Unabhängig davon, was bei Roth & Rau nun konkret herauskommt, ist der Vorgang für mich aber vor allem beredtes Zeugnis einer für mich unbefriedigenden, weil unterbesetzten Handelsüberwachung in Deutschland. Und darüber will ich heute schreiben.

Ich bin aufgrund meiner persönlichen Eindrücke über die Kommunikation im „Biotop Frankfurt“ sowie aufgrund meiner täglichen, aktiven Marktbeobachtung fest davon überzeugt, dass Insiderhandel im weiteren Sinne in Deutschland nicht die Ausnahme, sondern die Regel ist. Zum Nachteil aller normalen Anleger. Und die wenigen Fälle, die aufgedeckt werden, stellen eher die Spitze des Eisberges dar.

Dabei geht es eher nicht um die klassischen Primär-Insider im Sinne des Gesetzes wie Vorstände und deren Angehörige. Dieser Personenkreis ist klar zu umfassen und dürfte sich in der Regel strikt an die Gesetze halten, weil auch einfach die Entdeckungsgefahr viel zu groß ist.
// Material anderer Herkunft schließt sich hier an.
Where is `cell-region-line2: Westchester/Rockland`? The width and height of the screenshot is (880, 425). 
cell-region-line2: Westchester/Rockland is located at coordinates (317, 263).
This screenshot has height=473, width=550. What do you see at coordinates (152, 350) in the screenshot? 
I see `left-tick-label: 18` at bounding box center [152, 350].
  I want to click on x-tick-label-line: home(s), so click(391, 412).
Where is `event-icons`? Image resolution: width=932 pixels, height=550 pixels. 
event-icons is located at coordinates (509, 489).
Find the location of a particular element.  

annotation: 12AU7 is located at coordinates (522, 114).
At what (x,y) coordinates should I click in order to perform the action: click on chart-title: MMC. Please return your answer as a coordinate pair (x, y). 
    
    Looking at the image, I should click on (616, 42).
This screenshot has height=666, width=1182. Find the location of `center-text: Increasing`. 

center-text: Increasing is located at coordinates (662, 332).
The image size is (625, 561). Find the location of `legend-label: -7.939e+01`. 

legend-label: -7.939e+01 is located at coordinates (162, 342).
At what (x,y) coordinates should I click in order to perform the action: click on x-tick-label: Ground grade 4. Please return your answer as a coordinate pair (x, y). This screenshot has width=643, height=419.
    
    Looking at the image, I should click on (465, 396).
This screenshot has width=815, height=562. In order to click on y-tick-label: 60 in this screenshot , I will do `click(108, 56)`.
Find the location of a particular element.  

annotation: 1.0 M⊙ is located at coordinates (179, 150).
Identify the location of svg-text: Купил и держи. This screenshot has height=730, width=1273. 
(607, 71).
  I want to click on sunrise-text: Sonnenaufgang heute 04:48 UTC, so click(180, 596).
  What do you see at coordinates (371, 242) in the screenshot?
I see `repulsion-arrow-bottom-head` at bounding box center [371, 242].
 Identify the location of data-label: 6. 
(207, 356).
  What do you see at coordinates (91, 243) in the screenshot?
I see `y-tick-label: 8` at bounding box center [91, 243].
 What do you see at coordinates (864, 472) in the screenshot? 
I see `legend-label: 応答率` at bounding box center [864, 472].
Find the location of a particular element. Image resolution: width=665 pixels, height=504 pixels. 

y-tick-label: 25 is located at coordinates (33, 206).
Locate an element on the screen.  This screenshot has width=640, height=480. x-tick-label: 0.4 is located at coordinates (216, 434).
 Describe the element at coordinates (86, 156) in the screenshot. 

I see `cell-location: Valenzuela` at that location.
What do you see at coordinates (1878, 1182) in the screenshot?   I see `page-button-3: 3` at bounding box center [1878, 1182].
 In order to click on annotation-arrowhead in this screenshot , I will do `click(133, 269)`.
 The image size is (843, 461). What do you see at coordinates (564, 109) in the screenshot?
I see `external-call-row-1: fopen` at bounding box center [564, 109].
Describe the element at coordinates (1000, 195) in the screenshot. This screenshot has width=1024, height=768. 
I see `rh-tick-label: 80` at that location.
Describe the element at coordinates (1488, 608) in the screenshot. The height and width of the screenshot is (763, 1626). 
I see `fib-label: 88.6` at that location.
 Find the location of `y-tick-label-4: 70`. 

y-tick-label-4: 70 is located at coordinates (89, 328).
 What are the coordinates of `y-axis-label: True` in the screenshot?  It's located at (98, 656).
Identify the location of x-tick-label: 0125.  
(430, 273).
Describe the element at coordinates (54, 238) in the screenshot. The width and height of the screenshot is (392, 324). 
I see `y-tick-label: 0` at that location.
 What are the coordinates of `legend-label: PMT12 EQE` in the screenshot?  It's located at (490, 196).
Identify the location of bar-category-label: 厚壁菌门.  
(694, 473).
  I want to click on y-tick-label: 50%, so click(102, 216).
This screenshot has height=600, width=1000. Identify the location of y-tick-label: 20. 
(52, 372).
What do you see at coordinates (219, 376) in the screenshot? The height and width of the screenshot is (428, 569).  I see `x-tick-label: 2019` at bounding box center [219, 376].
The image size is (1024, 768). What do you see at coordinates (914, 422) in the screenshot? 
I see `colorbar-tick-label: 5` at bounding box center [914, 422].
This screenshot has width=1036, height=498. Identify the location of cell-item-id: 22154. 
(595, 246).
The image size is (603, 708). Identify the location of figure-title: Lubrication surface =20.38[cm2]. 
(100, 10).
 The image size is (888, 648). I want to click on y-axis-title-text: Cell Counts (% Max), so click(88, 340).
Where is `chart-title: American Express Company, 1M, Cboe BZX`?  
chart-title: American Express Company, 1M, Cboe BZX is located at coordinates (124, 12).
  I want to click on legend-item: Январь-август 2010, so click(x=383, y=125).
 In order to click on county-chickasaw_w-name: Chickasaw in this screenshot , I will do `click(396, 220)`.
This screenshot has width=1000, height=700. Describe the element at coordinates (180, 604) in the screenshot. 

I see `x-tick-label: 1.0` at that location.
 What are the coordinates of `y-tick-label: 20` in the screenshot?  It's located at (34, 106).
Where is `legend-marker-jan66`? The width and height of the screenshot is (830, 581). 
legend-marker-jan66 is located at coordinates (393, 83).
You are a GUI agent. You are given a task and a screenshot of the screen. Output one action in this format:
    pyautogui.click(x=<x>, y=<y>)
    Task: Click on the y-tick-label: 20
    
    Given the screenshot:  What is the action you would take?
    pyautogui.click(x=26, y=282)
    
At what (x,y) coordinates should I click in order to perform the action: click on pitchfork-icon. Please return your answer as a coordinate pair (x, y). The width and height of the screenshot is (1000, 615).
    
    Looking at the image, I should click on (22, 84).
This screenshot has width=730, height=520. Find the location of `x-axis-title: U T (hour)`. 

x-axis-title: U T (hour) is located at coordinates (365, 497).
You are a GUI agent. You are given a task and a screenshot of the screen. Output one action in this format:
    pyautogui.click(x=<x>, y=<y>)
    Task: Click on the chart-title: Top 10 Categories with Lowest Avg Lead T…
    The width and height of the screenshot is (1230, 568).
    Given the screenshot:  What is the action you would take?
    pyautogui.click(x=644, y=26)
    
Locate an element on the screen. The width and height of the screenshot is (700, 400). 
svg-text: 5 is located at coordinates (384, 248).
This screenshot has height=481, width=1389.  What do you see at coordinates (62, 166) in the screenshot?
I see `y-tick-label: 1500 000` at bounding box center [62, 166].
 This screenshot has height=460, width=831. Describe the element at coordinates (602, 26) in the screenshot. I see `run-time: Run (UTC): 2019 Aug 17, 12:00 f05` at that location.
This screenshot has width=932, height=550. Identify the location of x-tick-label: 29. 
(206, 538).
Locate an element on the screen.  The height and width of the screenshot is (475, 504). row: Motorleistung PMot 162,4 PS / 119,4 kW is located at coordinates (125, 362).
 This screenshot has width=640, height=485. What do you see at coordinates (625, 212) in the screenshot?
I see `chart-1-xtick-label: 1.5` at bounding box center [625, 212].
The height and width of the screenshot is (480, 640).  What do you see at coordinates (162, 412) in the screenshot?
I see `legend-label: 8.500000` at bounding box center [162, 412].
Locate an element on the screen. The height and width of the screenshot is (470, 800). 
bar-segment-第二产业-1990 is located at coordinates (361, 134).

Nein, es geht um den weiten und unscharfen Kreis der „Sekundärinsider“, also Personen im weiteren Umfeld, die aber von größeren Deals und Entscheidungen Kenntnis erlangen und sei es auch nur in Bruchstücken.

Zu diesem Personenkreis gehören potentiell Steuerberater, Rechtsanwälte, Wirtschaftsprüfer, Unternehmensberater, Investmentbanker, Analysten, Aufsichtsbehörden, das Middlemanagement... Wobei Personen dieses Kreises auch Primärinsider im Sinne des „Tätigkeitsinsiders“ sein können, wenn sie direkt am Vorgang mitwirken. Aber selbst Mitbewerber und große Lieferanten können zu faktischen Sekundärinsidern werden, denn wenn man gute Kontakte in ein Unternehmen hat, kann man schnell mal „was läuten“ hören.